Now, I subtract the second new equation from the first new equation:
$\sqrt{2} \sin \alpha \cos \beta - \sqrt{2} \cos \alpha \sin \beta = (\sin \beta \cos \beta - \sin^3 \beta \cos \beta) - (\cos \beta \sin \beta + \cos^3 \beta \sin \beta)$
Factor out $\sqrt{2}$ on the left side:
$\sqrt{2} (\sin \alpha \cos \beta - \cos \alpha \sin \beta) = \sin \beta \cos \beta - \sin^3 \beta \cos \beta - \cos \beta \sin \beta - \cos^3 \beta \sin \beta$
The first and third terms on the right cancel out:
$\sqrt{2} \sin(\alpha - \beta) = - \sin^3 \beta \cos \beta - \cos^3 \beta \sin \beta$
Factor out $-\sin \beta \cos \beta$ from the right side:
$\sqrt{2} \sin(\alpha - \beta) = - \sin \beta \cos \beta (\sin^2 \beta + \cos^2 \beta)$
Since $\sin^2 \beta + \cos^2 \beta = 1$:
$\sqrt{2} \sin(\alpha - \beta) = - \sin \beta \cos \beta$

Finally, I need to find the value of $\sin \beta \cos \beta$.
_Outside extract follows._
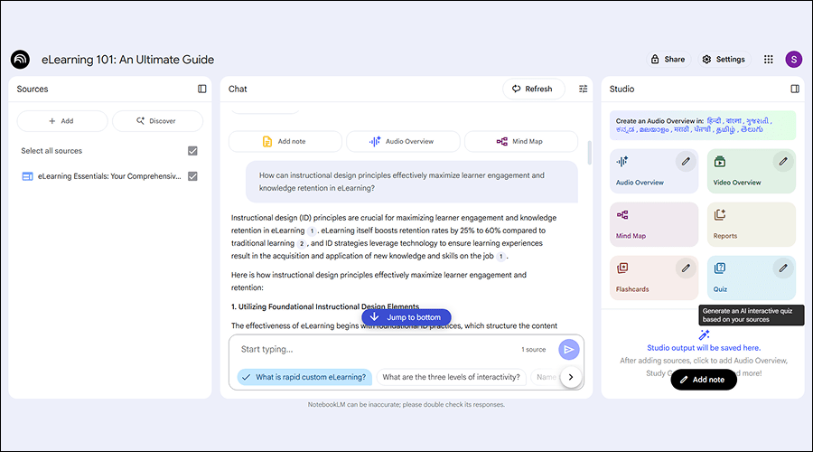Open the Reports studio tile

[x=751, y=224]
I know $\sin^2 \beta = 1/3$ and $\cos^2 \beta = 2/3$.
So, $\sin \beta = \pm \frac{1}{\sqrt{3}}$ and $\cos \beta = \pm \frac{\sqrt{2}}{\sqrt{3}}$.
When I multiply these, $\sin \beta \cos \beta$ can be positive or negative depending on the quadrant of $\beta$.
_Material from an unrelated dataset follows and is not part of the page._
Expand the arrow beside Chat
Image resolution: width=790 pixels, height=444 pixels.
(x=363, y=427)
$\sin \beta \cos \beta = \left(\pm \frac{1}{\sqrt{3}}\right) \left(\pm \frac{\sqrt{2}}{\sqrt{3}}\right) = \pm \frac{\sqrt{2}}{3}$.
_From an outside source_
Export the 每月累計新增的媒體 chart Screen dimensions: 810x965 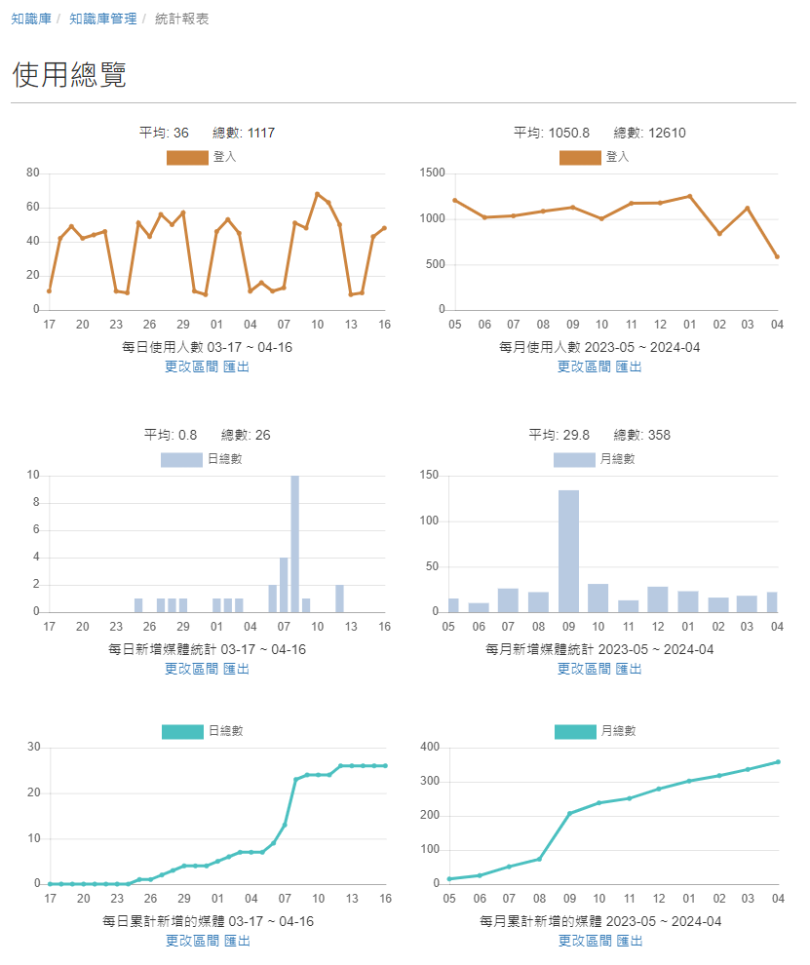pyautogui.click(x=631, y=941)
Substitute this back into the equation for $\sin(\alpha - \beta)$:
$\sqrt{2} \sin(\alpha - \beta) = - \left(\pm \frac{\sqrt{2}}{3}\right)$
$\sqrt{2} \sin(\alpha - \beta) = \mp \frac{\sqrt{2}}{3}$ (The minus sign means if $\sin \beta \cos \beta$ was positive, it becomes negative, and vice-versa)
Divide both sides by $\sqrt{2}$:
$\sin(\alpha - \beta) = \mp \frac{1}{3}$

Which is the same as $\sin(\alpha - \beta) = \pm \frac{1}{3}$. And that's what we had to prove!